● Assignment:
Go through the material below and copy all lines with "Total".

● Material for this task:
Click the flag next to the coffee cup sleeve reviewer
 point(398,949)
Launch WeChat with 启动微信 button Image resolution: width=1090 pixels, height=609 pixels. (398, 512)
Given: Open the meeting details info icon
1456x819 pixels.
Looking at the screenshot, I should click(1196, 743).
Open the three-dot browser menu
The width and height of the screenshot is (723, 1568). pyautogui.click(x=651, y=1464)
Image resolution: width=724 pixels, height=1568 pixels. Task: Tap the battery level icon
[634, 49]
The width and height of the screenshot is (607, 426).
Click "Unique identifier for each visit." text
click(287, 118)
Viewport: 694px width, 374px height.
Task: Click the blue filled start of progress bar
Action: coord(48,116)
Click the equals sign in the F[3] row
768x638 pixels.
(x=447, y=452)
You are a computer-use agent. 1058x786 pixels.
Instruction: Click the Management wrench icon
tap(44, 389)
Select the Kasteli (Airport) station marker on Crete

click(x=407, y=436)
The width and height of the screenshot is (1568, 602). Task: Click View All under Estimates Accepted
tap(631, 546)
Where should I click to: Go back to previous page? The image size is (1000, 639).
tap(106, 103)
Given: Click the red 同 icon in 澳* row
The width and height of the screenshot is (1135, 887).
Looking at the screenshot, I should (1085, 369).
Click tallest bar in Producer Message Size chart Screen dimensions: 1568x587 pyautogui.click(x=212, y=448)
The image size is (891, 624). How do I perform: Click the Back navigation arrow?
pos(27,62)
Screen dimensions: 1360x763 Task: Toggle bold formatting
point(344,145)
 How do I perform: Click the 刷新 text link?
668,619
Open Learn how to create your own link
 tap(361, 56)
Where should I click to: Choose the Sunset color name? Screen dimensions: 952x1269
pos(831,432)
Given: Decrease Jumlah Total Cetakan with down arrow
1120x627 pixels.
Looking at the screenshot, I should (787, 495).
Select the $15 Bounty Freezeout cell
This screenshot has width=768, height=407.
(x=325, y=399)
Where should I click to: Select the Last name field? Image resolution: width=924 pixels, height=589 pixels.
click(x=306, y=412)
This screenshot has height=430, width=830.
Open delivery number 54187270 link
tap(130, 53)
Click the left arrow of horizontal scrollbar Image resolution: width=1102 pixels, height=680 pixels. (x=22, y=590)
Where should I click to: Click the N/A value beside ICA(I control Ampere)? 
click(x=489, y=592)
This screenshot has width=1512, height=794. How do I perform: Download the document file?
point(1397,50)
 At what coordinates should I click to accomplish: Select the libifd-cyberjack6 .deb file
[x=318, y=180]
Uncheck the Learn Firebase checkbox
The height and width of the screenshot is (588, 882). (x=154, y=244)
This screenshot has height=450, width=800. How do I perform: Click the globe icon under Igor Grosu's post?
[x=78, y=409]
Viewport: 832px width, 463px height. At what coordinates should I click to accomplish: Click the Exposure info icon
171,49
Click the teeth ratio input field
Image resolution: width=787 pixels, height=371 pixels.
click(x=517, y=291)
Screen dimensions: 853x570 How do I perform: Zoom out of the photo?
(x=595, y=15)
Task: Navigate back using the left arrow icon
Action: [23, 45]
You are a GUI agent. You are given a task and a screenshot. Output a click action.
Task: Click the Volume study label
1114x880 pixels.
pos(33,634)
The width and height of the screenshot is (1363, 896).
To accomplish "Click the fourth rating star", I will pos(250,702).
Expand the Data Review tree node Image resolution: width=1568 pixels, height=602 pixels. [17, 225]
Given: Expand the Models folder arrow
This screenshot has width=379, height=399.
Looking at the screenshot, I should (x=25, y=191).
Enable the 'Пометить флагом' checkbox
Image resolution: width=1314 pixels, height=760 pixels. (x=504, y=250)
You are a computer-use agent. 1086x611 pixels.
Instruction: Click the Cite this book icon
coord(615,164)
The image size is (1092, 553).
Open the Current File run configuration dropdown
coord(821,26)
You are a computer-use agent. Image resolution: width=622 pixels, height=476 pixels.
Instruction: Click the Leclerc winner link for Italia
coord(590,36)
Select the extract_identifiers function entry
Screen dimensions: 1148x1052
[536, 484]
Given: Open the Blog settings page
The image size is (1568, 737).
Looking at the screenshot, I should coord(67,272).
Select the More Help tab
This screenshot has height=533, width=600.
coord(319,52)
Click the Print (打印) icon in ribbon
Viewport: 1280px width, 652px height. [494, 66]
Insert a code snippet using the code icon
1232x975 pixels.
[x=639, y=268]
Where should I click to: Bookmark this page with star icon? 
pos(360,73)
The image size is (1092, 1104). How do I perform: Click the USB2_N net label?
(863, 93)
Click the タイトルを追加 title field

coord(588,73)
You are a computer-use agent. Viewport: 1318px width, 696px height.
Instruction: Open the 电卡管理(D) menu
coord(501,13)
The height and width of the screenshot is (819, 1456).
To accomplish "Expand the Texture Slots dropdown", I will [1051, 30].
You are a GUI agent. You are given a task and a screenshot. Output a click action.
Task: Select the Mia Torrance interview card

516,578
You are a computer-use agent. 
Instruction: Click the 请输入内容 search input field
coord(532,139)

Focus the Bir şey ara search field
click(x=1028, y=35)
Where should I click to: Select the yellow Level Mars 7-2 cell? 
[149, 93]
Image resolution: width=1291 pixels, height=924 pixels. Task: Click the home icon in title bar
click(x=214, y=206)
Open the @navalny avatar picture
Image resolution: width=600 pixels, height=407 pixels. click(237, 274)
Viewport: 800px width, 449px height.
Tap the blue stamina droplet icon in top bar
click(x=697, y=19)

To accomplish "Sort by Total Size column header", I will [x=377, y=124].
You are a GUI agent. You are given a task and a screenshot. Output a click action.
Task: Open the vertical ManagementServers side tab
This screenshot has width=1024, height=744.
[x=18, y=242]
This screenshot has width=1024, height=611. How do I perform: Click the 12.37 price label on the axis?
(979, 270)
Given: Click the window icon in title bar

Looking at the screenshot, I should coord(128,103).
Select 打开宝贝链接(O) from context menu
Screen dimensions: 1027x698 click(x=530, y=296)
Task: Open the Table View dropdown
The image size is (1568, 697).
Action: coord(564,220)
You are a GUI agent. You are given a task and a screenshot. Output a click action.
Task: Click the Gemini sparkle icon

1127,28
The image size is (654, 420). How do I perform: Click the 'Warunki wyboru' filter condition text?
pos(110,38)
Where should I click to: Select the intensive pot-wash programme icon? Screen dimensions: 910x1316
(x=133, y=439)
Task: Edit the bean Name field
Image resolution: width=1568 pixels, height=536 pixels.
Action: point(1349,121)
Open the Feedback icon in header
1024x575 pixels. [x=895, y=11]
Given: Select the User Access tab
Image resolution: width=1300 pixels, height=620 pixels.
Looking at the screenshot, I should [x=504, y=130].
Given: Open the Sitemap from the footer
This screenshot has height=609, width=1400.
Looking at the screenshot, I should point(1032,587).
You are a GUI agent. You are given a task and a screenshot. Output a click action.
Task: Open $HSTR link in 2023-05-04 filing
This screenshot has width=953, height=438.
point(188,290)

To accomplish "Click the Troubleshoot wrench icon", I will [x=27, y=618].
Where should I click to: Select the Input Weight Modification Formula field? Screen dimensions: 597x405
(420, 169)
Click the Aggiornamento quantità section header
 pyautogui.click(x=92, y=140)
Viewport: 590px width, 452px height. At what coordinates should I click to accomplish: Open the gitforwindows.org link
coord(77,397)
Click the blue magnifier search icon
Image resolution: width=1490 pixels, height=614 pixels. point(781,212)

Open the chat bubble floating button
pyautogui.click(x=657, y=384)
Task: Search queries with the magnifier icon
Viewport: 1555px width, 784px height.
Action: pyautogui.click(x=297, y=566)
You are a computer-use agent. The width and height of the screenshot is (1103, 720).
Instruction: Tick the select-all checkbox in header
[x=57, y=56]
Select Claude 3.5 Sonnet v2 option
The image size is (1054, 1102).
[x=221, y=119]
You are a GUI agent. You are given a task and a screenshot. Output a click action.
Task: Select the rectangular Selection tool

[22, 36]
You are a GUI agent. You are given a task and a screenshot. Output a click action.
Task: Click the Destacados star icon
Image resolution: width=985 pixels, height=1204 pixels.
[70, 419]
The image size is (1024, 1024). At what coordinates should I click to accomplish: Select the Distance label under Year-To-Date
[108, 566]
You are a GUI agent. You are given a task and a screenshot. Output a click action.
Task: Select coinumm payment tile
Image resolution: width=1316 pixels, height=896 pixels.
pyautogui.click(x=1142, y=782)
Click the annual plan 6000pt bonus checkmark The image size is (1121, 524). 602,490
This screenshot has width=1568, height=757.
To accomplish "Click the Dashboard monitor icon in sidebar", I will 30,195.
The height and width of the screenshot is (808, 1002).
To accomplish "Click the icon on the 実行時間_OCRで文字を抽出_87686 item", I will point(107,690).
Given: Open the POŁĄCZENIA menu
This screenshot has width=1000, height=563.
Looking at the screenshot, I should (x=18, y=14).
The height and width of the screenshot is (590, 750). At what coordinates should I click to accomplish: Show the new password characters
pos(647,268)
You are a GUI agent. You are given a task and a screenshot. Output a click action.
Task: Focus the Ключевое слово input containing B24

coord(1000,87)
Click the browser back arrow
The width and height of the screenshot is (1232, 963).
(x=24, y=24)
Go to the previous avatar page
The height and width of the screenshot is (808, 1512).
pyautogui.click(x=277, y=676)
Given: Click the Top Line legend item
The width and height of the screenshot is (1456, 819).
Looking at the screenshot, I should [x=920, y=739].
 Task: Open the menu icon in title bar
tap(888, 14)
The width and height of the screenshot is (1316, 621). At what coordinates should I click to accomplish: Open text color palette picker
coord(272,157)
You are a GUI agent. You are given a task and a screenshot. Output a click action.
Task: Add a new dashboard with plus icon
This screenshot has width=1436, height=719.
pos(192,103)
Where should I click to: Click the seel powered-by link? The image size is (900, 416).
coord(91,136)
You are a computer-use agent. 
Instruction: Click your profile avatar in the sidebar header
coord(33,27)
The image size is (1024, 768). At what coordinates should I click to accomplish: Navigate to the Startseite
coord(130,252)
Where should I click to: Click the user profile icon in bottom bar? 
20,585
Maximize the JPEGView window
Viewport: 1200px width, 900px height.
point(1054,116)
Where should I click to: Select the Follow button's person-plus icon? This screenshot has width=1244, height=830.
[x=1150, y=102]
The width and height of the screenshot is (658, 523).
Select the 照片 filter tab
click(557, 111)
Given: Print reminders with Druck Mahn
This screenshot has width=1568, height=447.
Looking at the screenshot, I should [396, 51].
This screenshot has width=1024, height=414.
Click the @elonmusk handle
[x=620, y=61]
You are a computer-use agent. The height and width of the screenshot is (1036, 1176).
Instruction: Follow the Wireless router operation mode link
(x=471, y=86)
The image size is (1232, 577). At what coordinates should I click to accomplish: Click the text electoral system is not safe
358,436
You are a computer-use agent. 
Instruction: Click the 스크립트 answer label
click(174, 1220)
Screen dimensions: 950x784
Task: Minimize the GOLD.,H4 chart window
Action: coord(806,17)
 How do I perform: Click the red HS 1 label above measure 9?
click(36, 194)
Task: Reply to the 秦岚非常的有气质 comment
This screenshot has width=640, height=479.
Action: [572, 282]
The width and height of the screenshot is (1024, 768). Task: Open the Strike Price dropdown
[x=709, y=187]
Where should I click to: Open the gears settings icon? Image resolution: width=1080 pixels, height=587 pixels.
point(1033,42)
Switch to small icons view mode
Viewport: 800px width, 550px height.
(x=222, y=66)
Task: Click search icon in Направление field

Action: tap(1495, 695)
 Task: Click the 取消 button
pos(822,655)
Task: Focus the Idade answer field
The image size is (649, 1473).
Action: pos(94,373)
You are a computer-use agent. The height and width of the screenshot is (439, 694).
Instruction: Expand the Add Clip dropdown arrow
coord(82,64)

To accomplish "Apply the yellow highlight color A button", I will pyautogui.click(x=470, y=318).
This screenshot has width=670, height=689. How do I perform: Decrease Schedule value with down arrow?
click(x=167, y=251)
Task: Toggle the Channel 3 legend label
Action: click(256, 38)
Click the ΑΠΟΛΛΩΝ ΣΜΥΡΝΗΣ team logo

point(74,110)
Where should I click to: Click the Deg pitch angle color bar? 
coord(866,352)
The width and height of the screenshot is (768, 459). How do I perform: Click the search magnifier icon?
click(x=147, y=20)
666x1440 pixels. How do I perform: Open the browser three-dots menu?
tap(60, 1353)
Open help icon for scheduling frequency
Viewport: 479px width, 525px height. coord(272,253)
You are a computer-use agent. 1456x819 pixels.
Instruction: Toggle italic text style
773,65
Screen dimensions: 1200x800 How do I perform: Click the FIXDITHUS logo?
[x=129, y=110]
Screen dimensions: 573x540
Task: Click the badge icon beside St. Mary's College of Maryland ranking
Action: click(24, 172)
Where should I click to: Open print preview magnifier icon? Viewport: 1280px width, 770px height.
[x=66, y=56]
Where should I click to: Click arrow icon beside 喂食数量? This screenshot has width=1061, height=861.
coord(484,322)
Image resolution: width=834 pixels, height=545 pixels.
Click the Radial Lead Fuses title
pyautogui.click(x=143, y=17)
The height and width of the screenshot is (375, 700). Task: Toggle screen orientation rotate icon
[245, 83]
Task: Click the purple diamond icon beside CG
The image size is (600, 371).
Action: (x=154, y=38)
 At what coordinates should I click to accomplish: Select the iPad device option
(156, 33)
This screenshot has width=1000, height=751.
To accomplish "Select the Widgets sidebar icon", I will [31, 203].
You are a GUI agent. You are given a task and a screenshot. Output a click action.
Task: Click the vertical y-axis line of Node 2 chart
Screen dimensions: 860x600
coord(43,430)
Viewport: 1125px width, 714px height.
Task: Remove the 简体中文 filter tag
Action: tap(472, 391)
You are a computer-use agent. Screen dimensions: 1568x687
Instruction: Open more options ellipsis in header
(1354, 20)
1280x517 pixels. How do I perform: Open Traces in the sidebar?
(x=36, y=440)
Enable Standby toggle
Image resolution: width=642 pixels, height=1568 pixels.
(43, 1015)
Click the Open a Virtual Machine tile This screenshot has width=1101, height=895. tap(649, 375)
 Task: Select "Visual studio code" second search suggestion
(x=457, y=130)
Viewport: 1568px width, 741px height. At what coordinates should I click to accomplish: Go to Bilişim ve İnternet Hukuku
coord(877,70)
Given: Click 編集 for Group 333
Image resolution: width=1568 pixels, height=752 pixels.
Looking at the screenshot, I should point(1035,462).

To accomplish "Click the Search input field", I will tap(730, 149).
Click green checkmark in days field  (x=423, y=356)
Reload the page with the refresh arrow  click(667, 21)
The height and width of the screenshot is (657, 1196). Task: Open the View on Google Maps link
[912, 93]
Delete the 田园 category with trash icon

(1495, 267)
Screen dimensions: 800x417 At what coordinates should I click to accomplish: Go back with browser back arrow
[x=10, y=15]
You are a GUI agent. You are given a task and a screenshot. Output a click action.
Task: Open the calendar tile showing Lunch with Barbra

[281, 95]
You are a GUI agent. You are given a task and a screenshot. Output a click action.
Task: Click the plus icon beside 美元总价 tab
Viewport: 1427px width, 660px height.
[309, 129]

● Answer to the exercise:
Given: Decrease Jumlah Total Cetakan with down arrow
To accomplish "Sort by Total Size column header", I will [x=377, y=124].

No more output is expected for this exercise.